◆ HOW TO COMPLETE THIS TASK:
Here is the task for the records below: repeat exactly the lines from the one with "Click the Grok" to the one with "The height and width of the screenshot is (464, 654).", both included, and nothing else.

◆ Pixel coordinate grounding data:
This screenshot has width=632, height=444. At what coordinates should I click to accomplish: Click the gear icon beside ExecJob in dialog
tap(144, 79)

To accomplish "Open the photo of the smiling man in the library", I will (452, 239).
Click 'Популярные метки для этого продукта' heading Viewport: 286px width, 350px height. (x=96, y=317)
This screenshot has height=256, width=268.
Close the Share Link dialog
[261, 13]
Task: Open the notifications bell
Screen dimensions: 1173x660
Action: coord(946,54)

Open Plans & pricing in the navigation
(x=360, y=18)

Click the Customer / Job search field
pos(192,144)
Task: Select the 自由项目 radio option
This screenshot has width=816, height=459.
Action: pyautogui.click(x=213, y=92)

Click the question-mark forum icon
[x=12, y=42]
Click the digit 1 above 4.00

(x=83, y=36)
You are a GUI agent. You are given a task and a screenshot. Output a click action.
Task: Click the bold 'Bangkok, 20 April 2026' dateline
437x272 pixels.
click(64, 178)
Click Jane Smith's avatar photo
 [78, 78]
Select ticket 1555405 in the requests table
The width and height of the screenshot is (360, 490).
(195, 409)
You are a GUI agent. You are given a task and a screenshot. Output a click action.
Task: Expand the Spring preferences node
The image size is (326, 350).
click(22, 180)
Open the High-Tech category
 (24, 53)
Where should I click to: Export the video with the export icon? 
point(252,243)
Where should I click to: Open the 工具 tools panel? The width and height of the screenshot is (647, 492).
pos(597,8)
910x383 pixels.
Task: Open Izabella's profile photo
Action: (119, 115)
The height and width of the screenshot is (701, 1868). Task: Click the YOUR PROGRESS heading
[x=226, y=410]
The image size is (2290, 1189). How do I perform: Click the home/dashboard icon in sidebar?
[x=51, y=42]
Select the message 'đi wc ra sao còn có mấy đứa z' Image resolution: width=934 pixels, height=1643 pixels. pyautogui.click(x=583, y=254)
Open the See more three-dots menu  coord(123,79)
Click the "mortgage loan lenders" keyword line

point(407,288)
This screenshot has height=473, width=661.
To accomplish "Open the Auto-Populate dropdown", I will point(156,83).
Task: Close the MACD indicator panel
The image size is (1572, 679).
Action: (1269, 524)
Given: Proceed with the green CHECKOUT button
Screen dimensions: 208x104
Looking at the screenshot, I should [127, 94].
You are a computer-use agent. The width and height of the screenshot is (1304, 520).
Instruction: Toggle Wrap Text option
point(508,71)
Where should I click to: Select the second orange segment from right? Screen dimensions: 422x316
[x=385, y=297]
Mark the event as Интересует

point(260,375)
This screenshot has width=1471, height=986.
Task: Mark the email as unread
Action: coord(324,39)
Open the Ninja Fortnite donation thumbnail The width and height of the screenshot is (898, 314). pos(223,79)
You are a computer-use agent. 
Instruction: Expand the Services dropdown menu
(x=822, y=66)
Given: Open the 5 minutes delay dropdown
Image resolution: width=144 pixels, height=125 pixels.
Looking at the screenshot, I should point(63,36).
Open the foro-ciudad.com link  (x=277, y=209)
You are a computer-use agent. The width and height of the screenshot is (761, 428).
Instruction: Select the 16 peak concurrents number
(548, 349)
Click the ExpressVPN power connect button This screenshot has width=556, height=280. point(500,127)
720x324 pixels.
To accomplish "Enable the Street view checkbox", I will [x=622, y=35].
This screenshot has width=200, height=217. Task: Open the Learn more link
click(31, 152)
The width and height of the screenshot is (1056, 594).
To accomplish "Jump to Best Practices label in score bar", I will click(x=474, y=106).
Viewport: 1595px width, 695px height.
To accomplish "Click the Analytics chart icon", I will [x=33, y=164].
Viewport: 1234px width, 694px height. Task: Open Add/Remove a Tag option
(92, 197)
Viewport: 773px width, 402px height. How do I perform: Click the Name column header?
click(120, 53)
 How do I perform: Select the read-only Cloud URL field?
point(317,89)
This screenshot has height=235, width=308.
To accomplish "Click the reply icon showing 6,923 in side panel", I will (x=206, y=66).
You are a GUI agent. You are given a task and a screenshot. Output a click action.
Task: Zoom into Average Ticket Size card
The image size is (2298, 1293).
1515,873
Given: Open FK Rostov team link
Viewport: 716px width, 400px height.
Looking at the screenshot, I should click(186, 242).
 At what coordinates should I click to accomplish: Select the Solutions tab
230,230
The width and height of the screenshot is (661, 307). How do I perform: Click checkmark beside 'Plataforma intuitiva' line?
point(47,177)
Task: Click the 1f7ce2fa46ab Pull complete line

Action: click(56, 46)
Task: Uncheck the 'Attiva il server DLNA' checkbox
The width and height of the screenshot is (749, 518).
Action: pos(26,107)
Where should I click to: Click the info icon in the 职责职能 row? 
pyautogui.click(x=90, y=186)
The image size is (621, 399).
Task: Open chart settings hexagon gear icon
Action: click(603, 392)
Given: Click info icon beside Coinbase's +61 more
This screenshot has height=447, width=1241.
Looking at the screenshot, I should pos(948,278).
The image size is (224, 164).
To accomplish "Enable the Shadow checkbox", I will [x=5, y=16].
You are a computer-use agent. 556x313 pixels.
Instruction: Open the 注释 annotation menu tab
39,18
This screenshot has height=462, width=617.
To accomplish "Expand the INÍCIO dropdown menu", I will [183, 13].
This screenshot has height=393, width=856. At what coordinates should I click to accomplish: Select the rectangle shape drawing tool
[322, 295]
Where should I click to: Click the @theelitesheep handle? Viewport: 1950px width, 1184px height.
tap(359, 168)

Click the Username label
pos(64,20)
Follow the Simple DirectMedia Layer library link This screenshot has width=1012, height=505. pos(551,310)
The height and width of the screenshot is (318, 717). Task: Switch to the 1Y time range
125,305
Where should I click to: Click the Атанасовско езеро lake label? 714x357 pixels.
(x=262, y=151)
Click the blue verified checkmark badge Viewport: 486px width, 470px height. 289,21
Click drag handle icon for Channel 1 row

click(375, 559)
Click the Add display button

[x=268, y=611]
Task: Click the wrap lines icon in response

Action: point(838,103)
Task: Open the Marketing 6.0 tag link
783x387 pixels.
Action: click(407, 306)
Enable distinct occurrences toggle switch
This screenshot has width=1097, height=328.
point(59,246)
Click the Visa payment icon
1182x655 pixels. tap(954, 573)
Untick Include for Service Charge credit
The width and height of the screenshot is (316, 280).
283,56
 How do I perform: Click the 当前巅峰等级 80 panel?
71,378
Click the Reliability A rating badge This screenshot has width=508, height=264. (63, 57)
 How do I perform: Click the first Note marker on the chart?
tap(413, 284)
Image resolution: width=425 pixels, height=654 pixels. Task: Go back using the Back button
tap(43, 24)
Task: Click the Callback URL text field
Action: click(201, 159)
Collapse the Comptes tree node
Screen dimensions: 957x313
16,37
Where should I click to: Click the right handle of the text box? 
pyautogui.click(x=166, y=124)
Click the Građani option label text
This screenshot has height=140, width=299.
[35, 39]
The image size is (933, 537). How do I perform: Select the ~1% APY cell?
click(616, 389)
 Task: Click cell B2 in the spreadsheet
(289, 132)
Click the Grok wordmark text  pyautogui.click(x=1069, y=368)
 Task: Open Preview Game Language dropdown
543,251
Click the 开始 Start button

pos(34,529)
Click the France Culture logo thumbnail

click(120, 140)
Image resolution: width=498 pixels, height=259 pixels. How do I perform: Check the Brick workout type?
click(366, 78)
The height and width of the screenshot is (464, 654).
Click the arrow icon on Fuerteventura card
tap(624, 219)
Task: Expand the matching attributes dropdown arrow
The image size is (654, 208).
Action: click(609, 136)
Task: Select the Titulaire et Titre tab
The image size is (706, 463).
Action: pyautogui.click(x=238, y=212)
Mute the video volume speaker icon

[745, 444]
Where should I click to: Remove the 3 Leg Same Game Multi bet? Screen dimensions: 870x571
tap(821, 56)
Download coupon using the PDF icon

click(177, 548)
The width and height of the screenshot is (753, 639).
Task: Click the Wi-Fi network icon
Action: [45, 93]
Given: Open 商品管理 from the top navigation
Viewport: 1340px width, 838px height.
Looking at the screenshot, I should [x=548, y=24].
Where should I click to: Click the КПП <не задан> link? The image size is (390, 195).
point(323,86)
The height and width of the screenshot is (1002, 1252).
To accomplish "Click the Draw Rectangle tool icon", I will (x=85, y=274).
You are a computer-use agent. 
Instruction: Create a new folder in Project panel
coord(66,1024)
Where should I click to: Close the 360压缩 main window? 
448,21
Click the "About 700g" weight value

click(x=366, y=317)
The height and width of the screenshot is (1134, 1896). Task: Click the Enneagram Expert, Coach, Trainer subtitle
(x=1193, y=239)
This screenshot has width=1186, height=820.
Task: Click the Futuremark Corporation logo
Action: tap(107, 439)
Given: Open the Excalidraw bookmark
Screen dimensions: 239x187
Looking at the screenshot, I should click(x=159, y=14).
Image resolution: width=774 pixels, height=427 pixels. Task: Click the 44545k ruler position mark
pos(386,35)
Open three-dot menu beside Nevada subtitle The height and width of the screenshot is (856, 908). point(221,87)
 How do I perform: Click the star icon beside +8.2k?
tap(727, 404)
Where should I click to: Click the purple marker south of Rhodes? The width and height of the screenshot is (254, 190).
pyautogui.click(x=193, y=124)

◆ RESPONSE TO THIS EXERCISE:
Click the Grok wordmark text  pyautogui.click(x=1069, y=368)
 Task: Open Preview Game Language dropdown
543,251
Click the 开始 Start button

pos(34,529)
Click the France Culture logo thumbnail

click(120, 140)
Image resolution: width=498 pixels, height=259 pixels. How do I perform: Check the Brick workout type?
click(366, 78)
The height and width of the screenshot is (464, 654).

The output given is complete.